• Material shown:
──────
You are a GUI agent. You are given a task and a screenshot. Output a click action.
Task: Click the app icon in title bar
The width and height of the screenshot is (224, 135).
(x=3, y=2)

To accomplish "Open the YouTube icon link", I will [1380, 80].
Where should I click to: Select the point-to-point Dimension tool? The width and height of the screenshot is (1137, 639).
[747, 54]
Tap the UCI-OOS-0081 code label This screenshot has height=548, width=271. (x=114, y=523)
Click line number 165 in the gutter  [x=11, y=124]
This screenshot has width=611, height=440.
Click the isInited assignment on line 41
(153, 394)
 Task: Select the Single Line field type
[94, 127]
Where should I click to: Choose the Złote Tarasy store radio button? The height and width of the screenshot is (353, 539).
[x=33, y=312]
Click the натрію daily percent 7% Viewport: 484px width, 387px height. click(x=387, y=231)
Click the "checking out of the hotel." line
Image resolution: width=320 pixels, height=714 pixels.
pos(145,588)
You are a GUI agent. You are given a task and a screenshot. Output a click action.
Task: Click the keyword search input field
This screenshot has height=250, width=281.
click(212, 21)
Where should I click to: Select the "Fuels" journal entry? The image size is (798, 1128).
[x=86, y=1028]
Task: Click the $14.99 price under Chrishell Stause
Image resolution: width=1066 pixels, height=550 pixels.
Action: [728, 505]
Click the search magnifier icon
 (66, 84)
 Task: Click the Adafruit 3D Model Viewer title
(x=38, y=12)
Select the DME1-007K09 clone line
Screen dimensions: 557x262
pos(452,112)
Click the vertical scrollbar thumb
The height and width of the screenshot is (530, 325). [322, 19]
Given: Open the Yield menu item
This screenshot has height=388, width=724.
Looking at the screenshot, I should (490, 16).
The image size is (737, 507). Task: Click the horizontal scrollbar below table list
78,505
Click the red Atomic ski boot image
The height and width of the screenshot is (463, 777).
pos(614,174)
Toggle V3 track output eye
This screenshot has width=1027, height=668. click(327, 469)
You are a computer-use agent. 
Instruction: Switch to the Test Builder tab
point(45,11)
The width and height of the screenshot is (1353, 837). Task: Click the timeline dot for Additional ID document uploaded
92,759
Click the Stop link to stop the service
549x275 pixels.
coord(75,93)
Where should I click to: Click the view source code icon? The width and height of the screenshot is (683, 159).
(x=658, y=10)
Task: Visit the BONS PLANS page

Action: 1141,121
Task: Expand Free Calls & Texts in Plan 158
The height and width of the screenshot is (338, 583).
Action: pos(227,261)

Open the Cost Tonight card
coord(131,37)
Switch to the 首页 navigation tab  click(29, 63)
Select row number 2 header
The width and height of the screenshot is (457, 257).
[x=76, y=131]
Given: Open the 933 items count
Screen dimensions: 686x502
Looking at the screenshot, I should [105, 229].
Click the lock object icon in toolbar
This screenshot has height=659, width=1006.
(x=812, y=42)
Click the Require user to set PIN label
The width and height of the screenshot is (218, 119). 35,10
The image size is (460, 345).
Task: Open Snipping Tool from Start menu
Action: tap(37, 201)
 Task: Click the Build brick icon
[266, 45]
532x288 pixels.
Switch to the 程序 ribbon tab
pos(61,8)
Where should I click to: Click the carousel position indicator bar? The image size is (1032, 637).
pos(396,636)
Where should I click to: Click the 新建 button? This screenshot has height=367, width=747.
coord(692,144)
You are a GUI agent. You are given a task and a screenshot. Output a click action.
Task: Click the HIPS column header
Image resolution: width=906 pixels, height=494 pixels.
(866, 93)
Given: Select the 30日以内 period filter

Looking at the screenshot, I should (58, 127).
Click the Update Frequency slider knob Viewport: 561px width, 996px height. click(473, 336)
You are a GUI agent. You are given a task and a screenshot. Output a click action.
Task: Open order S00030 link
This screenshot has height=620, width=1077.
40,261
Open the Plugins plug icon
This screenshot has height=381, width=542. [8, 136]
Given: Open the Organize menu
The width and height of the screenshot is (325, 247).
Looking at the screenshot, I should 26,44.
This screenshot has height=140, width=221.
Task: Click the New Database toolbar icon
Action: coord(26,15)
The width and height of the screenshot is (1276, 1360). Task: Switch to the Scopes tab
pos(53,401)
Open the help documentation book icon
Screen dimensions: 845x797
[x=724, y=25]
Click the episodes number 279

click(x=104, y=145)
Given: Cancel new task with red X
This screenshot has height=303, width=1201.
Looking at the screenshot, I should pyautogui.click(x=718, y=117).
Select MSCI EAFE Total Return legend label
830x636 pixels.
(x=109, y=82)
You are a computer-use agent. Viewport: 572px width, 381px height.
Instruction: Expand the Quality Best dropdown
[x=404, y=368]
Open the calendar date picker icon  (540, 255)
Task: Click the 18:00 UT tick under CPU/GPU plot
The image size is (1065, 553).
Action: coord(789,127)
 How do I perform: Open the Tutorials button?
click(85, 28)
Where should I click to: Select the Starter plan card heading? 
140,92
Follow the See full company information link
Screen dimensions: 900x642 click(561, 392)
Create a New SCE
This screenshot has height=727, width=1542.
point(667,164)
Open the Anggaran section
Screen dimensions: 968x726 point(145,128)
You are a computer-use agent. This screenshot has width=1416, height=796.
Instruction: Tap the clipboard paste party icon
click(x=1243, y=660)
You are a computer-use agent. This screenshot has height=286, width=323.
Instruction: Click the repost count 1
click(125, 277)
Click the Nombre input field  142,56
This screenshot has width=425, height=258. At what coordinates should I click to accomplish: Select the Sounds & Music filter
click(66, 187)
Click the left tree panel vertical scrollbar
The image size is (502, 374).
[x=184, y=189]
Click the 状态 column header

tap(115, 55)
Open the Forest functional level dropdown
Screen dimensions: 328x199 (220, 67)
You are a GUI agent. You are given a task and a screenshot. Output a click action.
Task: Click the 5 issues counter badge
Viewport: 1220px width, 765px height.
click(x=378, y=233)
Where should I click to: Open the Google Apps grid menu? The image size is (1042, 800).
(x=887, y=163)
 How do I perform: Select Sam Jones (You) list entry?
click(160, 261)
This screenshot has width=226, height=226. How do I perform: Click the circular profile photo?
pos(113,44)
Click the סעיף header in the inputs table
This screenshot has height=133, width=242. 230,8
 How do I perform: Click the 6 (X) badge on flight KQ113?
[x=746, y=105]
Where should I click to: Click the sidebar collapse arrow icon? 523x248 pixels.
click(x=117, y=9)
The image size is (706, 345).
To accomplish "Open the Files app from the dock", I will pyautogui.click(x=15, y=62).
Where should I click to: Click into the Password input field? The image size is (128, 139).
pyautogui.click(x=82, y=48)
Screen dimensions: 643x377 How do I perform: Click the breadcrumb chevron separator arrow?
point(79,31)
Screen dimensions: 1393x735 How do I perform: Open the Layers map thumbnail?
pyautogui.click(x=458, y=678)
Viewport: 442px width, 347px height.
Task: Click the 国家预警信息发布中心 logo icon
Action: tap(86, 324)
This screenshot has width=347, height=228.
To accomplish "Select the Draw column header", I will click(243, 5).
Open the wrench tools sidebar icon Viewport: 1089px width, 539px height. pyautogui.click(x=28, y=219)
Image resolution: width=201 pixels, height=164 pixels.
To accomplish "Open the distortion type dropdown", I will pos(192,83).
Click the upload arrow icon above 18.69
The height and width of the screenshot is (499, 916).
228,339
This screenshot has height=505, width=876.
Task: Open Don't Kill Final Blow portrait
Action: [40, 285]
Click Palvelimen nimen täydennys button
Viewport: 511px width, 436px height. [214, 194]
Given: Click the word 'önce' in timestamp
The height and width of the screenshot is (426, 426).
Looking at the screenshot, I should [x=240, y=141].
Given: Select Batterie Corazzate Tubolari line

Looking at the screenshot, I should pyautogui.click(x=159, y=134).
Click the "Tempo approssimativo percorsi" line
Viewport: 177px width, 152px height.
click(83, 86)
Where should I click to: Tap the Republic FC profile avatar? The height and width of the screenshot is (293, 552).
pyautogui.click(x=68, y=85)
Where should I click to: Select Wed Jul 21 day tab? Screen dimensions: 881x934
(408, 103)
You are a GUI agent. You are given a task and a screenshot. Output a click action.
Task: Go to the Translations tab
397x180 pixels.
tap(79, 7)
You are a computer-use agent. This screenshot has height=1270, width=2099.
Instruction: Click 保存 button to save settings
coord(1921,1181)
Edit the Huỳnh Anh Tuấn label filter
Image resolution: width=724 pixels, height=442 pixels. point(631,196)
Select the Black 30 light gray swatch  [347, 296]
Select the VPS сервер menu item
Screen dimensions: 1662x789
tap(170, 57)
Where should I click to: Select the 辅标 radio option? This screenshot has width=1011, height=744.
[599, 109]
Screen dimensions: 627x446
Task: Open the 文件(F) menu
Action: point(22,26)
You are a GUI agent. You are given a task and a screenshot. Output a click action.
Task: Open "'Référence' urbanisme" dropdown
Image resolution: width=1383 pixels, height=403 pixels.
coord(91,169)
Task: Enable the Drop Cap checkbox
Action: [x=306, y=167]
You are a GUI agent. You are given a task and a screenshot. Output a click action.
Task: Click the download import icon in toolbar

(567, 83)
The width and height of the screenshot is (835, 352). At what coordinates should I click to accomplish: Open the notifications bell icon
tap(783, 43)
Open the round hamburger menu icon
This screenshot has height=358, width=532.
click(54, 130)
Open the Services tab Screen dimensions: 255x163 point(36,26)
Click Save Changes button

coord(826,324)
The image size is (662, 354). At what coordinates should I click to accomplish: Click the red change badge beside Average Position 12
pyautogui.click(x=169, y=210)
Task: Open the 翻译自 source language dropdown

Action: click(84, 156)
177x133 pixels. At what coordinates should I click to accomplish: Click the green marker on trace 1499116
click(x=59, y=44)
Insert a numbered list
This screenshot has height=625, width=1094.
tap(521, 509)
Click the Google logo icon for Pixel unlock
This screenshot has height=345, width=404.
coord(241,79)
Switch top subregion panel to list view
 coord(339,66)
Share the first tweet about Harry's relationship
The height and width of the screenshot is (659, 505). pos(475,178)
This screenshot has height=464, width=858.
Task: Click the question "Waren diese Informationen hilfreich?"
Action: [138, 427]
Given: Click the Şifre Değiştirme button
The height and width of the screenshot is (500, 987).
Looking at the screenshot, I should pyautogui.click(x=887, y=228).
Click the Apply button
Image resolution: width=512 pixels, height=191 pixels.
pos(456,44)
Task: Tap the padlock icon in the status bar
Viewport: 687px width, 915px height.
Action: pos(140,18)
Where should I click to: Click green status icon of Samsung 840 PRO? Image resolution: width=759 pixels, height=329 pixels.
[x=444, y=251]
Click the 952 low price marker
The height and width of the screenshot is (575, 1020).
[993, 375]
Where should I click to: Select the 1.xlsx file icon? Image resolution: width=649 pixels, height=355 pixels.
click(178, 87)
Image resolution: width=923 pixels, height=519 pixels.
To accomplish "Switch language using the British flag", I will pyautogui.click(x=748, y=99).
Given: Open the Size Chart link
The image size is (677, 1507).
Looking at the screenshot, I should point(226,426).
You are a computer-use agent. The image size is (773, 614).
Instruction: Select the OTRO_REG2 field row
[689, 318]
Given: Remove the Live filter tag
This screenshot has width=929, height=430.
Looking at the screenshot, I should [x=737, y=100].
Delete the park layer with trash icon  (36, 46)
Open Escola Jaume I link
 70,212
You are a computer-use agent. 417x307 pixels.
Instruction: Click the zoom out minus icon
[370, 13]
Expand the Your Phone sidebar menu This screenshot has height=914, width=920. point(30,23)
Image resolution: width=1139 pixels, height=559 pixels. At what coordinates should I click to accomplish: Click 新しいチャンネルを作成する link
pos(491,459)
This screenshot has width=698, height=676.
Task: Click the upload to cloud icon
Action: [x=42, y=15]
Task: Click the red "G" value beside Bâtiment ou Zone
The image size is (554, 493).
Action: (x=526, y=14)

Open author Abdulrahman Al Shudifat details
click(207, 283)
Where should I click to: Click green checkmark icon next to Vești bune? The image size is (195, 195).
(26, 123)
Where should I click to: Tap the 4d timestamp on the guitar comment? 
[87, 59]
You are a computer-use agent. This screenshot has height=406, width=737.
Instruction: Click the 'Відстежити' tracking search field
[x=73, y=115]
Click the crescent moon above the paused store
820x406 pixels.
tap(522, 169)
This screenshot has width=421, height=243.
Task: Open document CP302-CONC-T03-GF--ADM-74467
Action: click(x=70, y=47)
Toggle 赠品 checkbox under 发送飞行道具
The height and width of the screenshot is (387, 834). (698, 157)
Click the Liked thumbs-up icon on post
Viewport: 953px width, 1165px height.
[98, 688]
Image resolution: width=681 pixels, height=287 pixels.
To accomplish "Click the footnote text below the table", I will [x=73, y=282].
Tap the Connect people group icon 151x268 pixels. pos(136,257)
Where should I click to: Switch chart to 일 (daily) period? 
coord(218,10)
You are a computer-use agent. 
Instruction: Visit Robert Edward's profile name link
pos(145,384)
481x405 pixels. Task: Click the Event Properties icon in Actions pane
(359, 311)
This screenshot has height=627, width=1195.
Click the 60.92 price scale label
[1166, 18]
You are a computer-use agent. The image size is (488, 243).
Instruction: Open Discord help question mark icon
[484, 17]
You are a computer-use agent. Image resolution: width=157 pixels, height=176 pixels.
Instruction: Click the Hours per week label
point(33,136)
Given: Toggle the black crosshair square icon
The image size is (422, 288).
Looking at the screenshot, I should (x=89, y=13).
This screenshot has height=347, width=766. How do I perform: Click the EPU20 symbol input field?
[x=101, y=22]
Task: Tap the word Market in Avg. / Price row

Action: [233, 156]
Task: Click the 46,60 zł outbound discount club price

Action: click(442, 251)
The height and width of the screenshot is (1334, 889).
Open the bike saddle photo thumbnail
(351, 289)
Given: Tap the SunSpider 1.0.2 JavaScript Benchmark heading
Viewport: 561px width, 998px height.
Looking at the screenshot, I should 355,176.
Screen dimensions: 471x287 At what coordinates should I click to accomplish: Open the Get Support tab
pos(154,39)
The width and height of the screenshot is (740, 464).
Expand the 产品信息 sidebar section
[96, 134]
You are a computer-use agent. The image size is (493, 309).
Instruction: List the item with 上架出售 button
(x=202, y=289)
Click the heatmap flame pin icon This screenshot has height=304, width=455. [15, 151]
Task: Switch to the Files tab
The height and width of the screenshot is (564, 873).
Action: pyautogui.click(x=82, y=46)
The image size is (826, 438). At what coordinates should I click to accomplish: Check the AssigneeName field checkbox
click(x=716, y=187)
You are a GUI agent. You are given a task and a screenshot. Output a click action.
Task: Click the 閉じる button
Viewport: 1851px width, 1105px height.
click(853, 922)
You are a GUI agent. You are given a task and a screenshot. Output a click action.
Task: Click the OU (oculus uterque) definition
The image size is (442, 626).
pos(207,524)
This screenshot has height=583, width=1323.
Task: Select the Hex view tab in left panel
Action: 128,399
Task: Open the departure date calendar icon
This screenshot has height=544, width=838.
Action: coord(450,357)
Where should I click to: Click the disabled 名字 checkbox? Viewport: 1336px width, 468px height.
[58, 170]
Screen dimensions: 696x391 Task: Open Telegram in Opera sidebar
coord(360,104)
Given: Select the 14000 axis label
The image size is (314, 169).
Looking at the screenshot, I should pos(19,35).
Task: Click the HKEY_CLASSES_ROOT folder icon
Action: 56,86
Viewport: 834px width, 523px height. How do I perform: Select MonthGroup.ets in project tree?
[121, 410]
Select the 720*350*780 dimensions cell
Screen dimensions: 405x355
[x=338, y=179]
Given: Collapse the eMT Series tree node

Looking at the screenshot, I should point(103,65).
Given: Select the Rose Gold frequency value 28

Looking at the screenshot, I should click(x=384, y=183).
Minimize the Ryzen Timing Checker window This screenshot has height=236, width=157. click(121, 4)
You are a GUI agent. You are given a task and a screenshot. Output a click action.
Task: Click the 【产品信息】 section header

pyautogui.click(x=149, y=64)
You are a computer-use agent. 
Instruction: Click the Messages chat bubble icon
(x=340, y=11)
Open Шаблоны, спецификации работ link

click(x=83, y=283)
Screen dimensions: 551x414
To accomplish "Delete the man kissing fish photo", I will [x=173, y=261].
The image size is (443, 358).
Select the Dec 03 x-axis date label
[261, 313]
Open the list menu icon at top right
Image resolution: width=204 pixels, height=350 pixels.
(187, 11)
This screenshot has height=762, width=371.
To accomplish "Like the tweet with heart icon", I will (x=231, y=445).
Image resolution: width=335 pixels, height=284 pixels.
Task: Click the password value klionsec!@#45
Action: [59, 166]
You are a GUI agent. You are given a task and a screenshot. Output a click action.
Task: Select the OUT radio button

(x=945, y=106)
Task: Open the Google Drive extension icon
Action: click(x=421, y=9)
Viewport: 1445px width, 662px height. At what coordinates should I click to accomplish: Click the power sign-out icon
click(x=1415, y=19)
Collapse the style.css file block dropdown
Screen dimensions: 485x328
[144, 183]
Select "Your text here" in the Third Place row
──────
• Work task: Would you print, exactly as written, every line above from the one holding "Image resolution: width=923" through the one holding "Delete the park", with both included and no other lines?

• Answer space:
Image resolution: width=923 pixels, height=519 pixels.
To accomplish "Switch language using the British flag", I will pyautogui.click(x=748, y=99).
Given: Open the Size Chart link
The image size is (677, 1507).
Looking at the screenshot, I should point(226,426).
You are a computer-use agent. The image size is (773, 614).
Instruction: Select the OTRO_REG2 field row
[689, 318]
Given: Remove the Live filter tag
This screenshot has width=929, height=430.
Looking at the screenshot, I should [x=737, y=100].
Delete the park layer with trash icon  (36, 46)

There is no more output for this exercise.